The Unintended Ripples of Partition Politics
It is also necessary to acknowledge the movement’s darker legacy. The fractures that emerged after Chauri Chaura and the Moplah Rebellion widened the communal divide. The disappointment felt by Muslims after the suspension of Non-Cooperation convinced many that the Congress could not be trusted to champion Muslim causes. Over the following two decades, this sentiment was skilfully exploited by the Muslim League to argue for a separate Muslim homeland. In this light, the Khilafat Movement contributed to both the deepening of communal consciousness and the eventual demand for Pakistan. History seldom offers unalloyed triumphs, and the Khilafat agitation illustrates how a movement born of unity can, through a cascade of contingencies, feed the very forces of division it sought to overcome.
The Symbolic Power of Religious Mobilisation
Above all, the Khilafat Movement demonstrated the potency of religious symbols in the arena of mass politics. The caliphate, a distant and abstract entity, became a rallying cry that moved millions to sacrifice livelihoods and liberty. This lesson was not lost on future political organisers, both nationalist and communal. The movement reaffirmed that in a deeply religious society, political appeals that ignore faith are unlikely to mobilise the multitude, while those that harness it must do so with an acute awareness of the potential for fragmentation. The delicate balance struck—and ultimately upset—during the Khilafat years remains a study in the promises and perils of merging piety with political protest.

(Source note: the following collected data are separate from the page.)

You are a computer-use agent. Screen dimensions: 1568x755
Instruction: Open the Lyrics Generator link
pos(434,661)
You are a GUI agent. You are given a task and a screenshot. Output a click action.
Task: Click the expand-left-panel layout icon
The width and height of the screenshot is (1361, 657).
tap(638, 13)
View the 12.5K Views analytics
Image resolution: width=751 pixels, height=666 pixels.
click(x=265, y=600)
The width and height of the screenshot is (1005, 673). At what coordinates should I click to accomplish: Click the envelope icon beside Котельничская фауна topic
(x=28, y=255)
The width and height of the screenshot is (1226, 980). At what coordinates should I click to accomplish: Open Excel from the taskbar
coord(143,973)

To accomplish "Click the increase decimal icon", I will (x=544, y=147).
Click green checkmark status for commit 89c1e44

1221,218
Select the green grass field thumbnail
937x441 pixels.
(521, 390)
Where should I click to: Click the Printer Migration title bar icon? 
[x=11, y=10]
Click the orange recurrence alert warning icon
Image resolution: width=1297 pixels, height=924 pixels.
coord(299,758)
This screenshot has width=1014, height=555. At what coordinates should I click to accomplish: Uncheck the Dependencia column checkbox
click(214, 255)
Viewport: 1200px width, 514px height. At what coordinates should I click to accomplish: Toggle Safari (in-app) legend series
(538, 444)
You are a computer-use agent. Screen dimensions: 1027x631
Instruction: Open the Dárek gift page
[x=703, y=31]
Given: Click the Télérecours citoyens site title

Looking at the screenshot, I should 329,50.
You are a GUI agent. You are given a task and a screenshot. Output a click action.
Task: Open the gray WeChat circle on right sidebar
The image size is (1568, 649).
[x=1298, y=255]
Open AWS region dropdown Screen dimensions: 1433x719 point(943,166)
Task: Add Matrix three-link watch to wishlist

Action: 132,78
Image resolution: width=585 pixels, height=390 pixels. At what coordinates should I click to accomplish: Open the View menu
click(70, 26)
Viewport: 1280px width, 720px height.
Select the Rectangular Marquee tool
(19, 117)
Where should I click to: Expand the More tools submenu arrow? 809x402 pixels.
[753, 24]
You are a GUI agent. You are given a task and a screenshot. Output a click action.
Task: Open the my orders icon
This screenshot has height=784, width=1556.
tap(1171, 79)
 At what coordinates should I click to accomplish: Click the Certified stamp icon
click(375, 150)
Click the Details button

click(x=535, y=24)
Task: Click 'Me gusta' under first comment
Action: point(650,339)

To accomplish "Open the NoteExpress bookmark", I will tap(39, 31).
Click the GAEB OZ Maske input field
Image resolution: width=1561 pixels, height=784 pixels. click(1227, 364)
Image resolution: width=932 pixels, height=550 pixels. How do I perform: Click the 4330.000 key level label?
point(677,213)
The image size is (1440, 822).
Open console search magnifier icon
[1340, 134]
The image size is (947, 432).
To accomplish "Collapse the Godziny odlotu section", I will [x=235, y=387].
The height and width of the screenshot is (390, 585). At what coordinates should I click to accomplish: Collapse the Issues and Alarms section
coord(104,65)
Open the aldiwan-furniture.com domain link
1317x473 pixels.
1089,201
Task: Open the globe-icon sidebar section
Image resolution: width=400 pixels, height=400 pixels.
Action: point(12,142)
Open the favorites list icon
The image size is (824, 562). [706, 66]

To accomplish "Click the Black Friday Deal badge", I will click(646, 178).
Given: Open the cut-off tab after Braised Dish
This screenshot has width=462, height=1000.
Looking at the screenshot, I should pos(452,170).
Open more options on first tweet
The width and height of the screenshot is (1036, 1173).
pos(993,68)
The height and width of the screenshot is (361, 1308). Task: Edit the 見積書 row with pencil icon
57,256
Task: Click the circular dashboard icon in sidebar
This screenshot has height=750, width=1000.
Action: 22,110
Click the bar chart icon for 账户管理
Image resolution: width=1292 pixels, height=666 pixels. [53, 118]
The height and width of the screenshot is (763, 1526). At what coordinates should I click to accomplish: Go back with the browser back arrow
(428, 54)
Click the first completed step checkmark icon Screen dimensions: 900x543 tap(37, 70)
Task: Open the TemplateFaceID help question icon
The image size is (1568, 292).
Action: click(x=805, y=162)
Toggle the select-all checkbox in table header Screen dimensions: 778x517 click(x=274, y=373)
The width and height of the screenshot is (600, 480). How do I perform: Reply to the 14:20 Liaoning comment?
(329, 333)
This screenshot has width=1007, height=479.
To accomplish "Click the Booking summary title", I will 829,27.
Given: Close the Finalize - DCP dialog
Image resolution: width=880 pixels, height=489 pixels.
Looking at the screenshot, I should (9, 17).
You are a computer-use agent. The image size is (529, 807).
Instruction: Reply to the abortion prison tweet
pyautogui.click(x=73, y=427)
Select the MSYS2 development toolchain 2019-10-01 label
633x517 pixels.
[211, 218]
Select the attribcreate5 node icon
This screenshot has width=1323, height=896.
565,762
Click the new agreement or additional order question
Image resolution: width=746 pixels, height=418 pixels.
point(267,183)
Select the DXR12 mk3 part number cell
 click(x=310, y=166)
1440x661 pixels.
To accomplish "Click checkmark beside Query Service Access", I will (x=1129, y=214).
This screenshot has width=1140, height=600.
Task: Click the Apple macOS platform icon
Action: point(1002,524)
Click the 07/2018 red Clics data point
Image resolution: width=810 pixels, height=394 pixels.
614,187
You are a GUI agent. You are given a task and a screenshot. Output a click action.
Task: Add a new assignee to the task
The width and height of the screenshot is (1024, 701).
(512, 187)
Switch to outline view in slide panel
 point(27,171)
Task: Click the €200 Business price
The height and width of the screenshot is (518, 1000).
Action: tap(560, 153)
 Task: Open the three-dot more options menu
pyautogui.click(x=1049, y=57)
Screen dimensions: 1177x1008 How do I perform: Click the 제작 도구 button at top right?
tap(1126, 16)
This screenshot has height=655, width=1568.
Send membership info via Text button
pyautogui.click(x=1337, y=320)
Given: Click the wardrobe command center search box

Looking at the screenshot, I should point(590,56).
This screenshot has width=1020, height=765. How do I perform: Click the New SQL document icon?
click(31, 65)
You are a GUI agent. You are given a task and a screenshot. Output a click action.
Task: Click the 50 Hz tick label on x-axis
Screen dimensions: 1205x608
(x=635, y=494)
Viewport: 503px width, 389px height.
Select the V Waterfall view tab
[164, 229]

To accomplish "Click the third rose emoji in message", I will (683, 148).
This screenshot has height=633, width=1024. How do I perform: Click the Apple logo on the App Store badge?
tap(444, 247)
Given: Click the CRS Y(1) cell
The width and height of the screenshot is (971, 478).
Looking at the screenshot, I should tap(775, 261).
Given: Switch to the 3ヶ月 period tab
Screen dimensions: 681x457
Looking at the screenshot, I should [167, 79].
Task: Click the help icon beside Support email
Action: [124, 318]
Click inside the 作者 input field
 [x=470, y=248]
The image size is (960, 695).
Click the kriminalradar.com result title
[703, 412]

The Khilafat Movement, though short-lived and ultimately unsuccessful in its stated goal, reshaped the landscape of modern South Asia. It proved that Indian Muslims could act as a formidable political force, that Hindu-Muslim unity could unsettle the world’s largest empire, and that the language of religion could be both a cement and a solvent of collective action. Its significance lies not in the preservation of an Ottoman relic, but in the seismic shifts it triggered within the Indian national movement and in the enduring questions it raised about identity, community, and the nature of political loyalty in a colonial society.